Tras las palabras de Kokochu, todos los allí congregados aclamaron a Gengis Kan y le pidieron que fuera su amo y señor. Los parientes y los generales de Temujín extendieron una alfombra de fieltro negro sobre la que se sentó el gran kan; después sacaron un trono de madera con incrustaciones de oro, plata y piedras preciosas y lo llevaron hasta él sobre sus hombros entre las aclamaciones de la multitud.
Algunos de los más ancianos habían participado en la proclamación de kanes y gurkanes, pero un ka kan, un gran kan, un kan de kanes, era la primera vez que se erigía entre las tribus de las estepas. Nunca había ocurrido un acontecimiento semejante.
Con la mano alzada desde el trono, Gengis Kan pidió silencio y las aclamaciones cesaron de inmediato.

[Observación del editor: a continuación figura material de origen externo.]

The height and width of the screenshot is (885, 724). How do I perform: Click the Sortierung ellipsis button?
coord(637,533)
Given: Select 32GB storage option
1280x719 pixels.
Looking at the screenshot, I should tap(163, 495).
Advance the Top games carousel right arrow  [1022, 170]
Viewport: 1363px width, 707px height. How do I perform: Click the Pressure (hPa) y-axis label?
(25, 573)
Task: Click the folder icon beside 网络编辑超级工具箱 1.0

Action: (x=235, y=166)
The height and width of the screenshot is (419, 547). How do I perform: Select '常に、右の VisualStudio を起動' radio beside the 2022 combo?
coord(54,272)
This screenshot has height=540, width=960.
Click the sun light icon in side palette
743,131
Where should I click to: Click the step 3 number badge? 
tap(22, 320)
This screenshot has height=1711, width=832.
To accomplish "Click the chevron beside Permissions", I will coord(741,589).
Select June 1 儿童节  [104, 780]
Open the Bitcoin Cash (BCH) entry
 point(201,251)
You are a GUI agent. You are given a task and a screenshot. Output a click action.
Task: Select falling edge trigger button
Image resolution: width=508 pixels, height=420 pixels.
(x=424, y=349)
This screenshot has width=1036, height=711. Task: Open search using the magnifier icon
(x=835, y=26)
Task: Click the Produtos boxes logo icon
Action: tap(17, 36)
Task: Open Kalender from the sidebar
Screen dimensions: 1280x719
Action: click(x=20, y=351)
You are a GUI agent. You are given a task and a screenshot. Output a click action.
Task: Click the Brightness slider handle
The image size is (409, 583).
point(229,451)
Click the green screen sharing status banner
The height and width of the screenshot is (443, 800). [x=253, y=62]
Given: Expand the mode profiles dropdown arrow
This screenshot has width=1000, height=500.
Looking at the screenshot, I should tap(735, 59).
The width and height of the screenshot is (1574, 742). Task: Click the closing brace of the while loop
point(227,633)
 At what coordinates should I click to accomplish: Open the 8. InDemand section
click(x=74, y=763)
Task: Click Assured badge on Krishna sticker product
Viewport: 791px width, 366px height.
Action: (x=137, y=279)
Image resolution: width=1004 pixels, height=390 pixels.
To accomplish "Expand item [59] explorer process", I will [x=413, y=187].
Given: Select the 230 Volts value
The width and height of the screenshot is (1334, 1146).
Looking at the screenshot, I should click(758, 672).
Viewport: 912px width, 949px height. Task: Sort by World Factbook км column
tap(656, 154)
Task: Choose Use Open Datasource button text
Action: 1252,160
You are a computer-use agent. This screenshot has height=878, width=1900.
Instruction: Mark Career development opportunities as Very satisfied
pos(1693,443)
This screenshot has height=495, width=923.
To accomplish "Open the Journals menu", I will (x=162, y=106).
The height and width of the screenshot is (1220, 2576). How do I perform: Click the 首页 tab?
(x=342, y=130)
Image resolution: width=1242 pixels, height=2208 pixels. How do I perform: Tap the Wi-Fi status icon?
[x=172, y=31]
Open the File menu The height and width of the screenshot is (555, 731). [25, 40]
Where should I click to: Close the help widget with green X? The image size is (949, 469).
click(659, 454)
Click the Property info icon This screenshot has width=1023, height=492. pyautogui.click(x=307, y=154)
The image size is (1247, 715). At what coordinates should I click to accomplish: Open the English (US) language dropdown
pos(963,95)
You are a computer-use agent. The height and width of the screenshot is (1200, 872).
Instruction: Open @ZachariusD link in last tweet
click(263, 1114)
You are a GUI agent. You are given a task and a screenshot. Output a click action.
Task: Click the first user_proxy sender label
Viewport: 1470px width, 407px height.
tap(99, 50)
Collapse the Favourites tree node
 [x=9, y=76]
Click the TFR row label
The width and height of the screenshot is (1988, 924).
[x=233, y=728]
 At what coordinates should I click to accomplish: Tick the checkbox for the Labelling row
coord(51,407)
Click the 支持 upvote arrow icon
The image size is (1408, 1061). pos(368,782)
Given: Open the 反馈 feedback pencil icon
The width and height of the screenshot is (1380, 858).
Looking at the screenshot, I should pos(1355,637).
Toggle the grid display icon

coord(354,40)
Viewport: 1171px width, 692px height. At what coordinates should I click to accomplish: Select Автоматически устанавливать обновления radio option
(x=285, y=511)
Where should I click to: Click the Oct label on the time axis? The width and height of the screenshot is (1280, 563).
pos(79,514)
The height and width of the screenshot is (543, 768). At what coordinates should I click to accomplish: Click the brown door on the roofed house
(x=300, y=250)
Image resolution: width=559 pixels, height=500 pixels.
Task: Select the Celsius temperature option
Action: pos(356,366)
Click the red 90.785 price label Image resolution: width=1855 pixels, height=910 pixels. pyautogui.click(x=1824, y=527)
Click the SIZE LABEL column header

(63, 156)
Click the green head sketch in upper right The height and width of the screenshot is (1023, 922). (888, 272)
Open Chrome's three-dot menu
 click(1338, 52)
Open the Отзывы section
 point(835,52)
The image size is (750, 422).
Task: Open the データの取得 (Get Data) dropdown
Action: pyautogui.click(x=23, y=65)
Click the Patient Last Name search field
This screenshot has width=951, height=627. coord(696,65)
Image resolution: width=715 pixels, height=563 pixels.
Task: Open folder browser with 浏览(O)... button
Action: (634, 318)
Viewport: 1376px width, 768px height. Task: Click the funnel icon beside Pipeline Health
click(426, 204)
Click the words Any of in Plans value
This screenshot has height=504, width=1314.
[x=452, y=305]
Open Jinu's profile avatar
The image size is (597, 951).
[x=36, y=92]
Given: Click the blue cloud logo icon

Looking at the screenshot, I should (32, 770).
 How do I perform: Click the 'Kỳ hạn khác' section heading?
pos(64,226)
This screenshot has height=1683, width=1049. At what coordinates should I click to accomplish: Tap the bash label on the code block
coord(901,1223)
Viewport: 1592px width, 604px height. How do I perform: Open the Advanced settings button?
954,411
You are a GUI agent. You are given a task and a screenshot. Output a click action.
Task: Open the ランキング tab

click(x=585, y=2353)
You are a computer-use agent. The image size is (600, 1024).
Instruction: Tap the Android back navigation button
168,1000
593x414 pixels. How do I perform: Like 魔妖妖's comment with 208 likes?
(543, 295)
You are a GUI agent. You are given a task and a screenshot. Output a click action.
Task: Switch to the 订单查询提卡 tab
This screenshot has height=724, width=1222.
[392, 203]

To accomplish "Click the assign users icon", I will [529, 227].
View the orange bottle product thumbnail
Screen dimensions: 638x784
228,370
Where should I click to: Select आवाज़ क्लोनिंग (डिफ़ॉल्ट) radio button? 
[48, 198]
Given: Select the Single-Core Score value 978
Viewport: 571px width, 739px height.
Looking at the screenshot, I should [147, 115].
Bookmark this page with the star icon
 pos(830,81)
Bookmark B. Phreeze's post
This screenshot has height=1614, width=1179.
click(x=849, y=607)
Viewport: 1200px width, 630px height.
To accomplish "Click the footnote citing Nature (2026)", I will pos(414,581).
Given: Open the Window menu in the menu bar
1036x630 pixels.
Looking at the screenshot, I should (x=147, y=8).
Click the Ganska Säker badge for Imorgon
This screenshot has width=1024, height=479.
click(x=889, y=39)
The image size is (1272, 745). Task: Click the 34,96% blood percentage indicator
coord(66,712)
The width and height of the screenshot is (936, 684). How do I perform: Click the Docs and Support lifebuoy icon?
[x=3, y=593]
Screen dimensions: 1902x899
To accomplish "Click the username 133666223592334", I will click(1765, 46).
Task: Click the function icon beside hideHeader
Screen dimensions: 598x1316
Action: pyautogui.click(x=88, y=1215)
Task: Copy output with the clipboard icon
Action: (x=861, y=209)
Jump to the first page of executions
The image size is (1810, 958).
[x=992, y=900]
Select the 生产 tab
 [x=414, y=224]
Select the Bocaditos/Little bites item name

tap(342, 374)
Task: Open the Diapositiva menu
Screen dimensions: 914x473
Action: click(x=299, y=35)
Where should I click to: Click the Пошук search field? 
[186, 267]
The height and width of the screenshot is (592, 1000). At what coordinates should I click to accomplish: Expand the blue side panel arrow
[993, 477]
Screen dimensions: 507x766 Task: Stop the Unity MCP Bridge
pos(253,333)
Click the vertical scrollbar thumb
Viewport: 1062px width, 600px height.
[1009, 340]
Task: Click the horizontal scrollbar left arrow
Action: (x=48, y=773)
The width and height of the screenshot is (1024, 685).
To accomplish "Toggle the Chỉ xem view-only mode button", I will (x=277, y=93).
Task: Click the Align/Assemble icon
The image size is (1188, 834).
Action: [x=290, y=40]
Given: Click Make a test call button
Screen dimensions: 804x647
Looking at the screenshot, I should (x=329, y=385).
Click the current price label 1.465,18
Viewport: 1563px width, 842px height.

—Hoy me habéis proclamado como vuestro ka kan. Así habéis querido que fuera, pero por eso mismo deberéis obedecer todas y cada una de mis órdenes. Es ésta una nación en la que nadie podrá transgredir las normas que se dicten sin que caiga sobre él el filo de mi espada. Se acabaron los tiempos en los que la justicia no tenía lugar. En nuestra nueva nación reinarán la jerarquía y la disciplina. Yo daré las órdenes a mis generales y ellos a sus comandantes, y así hasta el último de los mongoles. Si estáis dispuestos a aceptar mis mandatos, decidlo ahora.
De nuevo volvieron a estallar las aclamaciones y los vítores. Hasta cuatro veces se inclinaron ante Gengis Kan sus fieles, y después levantaron el trono en volandas y lo pasearon a hombros por el campamento para que todos tuvieran la oportunidad de venerar a su gran kan.
Los ojos verdes de Temujín lucían si cabe más que nunca y su rostro brillaba como si tuviera luz propia. Junto a él, el chamán Kokochu esbozaba en sus finos labios una irónica sonrisa y sus rasgados ojos denotaban una ambición que sólo Kasar y Temuge acertaron a atisbar.